● **Data to process**:
______

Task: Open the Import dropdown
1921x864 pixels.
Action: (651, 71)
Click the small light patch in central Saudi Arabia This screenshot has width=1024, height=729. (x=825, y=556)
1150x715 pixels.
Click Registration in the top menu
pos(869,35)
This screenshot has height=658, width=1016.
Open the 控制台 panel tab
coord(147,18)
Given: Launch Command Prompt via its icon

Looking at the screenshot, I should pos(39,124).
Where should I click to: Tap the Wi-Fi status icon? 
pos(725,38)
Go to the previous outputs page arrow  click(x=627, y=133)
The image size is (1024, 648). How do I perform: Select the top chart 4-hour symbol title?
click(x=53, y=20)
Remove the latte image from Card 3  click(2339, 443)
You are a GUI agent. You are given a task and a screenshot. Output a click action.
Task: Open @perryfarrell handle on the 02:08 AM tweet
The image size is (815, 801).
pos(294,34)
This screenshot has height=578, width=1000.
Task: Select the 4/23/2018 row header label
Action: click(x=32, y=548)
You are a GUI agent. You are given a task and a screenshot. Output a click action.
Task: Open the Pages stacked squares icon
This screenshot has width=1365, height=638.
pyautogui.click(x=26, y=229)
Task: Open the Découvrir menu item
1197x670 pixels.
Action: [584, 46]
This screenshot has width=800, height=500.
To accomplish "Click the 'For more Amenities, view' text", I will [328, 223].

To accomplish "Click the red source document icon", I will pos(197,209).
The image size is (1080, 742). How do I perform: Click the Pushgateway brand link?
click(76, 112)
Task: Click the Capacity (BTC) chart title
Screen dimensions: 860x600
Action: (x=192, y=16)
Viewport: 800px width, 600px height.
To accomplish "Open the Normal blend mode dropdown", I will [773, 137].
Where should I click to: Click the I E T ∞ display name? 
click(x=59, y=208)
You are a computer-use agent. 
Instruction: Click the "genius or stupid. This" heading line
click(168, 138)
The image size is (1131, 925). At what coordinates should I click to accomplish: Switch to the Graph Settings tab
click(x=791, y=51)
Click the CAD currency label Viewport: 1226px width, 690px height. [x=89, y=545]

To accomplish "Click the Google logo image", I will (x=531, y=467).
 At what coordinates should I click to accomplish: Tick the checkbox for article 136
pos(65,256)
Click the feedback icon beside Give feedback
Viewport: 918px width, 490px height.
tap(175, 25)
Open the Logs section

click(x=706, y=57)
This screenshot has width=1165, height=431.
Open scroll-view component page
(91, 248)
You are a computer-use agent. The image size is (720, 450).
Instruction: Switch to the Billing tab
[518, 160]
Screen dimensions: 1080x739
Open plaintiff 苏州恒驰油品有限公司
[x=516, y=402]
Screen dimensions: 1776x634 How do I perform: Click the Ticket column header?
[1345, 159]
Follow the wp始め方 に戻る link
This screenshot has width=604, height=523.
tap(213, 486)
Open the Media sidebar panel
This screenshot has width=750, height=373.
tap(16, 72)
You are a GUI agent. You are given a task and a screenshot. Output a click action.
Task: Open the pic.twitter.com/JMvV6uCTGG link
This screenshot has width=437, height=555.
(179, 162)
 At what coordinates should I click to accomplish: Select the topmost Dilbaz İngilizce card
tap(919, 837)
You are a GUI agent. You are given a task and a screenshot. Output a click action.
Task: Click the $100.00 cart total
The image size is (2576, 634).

______

● **Your objective**: Copy out each line of the material and keep every word unchanged.

● **Task response**:
Task: Open the Import dropdown
1921x864 pixels.
Action: (651, 71)
Click the small light patch in central Saudi Arabia This screenshot has width=1024, height=729. (x=825, y=556)
1150x715 pixels.
Click Registration in the top menu
pos(869,35)
This screenshot has height=658, width=1016.
Open the 控制台 panel tab
coord(147,18)
Given: Launch Command Prompt via its icon

Looking at the screenshot, I should pos(39,124).
Where should I click to: Tap the Wi-Fi status icon? 
pos(725,38)
Go to the previous outputs page arrow  click(x=627, y=133)
The image size is (1024, 648). How do I perform: Select the top chart 4-hour symbol title?
click(x=53, y=20)
Remove the latte image from Card 3  click(2339, 443)
You are a GUI agent. You are given a task and a screenshot. Output a click action.
Task: Open @perryfarrell handle on the 02:08 AM tweet
The image size is (815, 801).
pos(294,34)
This screenshot has height=578, width=1000.
Task: Select the 4/23/2018 row header label
Action: click(x=32, y=548)
You are a GUI agent. You are given a task and a screenshot. Output a click action.
Task: Open the Pages stacked squares icon
This screenshot has width=1365, height=638.
pyautogui.click(x=26, y=229)
Task: Open the Découvrir menu item
1197x670 pixels.
Action: [584, 46]
This screenshot has width=800, height=500.
To accomplish "Click the 'For more Amenities, view' text", I will [328, 223].

To accomplish "Click the red source document icon", I will pos(197,209).
The image size is (1080, 742). How do I perform: Click the Pushgateway brand link?
click(76, 112)
Task: Click the Capacity (BTC) chart title
Screen dimensions: 860x600
Action: (x=192, y=16)
Viewport: 800px width, 600px height.
To accomplish "Open the Normal blend mode dropdown", I will [773, 137].
Where should I click to: Click the I E T ∞ display name? 
click(x=59, y=208)
You are a computer-use agent. 
Instruction: Click the "genius or stupid. This" heading line
click(168, 138)
The image size is (1131, 925). At what coordinates should I click to accomplish: Switch to the Graph Settings tab
click(x=791, y=51)
Click the CAD currency label Viewport: 1226px width, 690px height. [x=89, y=545]

To accomplish "Click the Google logo image", I will (x=531, y=467).
 At what coordinates should I click to accomplish: Tick the checkbox for article 136
pos(65,256)
Click the feedback icon beside Give feedback
Viewport: 918px width, 490px height.
tap(175, 25)
Open the Logs section

click(x=706, y=57)
This screenshot has width=1165, height=431.
Open scroll-view component page
(91, 248)
You are a computer-use agent. The image size is (720, 450).
Instruction: Switch to the Billing tab
[518, 160]
Screen dimensions: 1080x739
Open plaintiff 苏州恒驰油品有限公司
[x=516, y=402]
Screen dimensions: 1776x634 How do I perform: Click the Ticket column header?
[1345, 159]
Follow the wp始め方 に戻る link
This screenshot has width=604, height=523.
tap(213, 486)
Open the Media sidebar panel
This screenshot has width=750, height=373.
tap(16, 72)
You are a GUI agent. You are given a task and a screenshot. Output a click action.
Task: Open the pic.twitter.com/JMvV6uCTGG link
This screenshot has width=437, height=555.
(179, 162)
 At what coordinates should I click to accomplish: Select the topmost Dilbaz İngilizce card
tap(919, 837)
You are a GUI agent. You are given a task and a screenshot. Output a click action.
Task: Click the $100.00 cart total
The image size is (2576, 634).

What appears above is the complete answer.